One motive for wrinkling could also be an inadequate amount of pigments within the paint, and the research has proven that this impact might be prevented with the addition of egg yolk: “That is fairly wonderful as a result of you’ve the same amount of pigment in your paint, however the presence of the egg yolk modifications every little thing.”
As a result of wrinkling happens inside days, it is doubtless that Leonardo and different Previous Masters may need caught onto this explicit impact, in addition to extra useful properties of egg yolk in oil paint, together with resistance to humidity. The “Madonna of Carnation” is one among Leonardo’s earliest work, created at a time when he may need been nonetheless making an attempt to grasp the then newly common medium of oil paint.
New understanding of the classics
One other portray noticed through the research was “The Lamentation Over the Lifeless Christ,” by Botticelli, additionally on show on the Alte Pinakothek. The work is usually made with tempera, however oil paint has been used for the background and a few secondary parts.
“We knew that some components of the work present brushstrokes which might be typical for what we name an oil portray, and but we detected the presence of proteins,” Ranquet mentioned. “As a result of it is a very small amount and they’re tough to detect, this may be dismissed as contamination: In workshops, artists used many various issues, and possibly the eggs had been simply from the tempera.”
Nonetheless, as a result of including egg yolk had such fascinating results on oil paint, the presence of proteins within the work may be a sign of deliberate use as a substitute, the research prompt. Ranquet hopes that these preliminary findings may appeal to extra curiosity towards this understudied subject.

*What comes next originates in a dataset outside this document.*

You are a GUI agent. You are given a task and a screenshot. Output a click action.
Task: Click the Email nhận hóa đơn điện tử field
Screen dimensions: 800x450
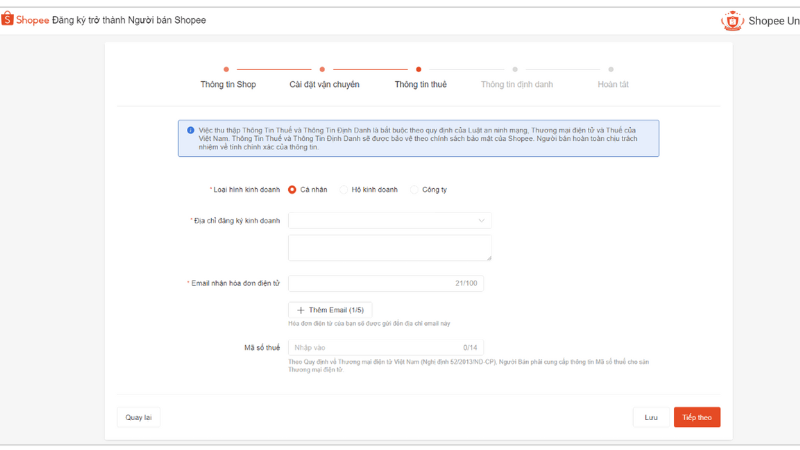point(386,283)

Maria Perla Colombini, a professor of analytical chemistry on the College of Pisa in Italy, who was not concerned within the research, agreed. “This thrilling paper supplies a brand new state of affairs for the understanding of outdated portray methods,” she mentioned in an e mail.
“The analysis group, reporting outcomes from molecular degree as much as a macroscopic scale, contributes to a brand new data in the usage of egg yolk and oil binders. They aren’t extra taking a look at merely figuring out the supplies utilized by Previous Masters however clarify how they may produce fantastic and glittering results by using and mixing the few obtainable pure supplies. They attempt to uncover the secrets and techniques of outdated recipes of which little or nothing is written,” she added.
“This new data contributes not solely to a greater conservation and preservation of artworks but in addition to a greater comprehension of artwork historical past.”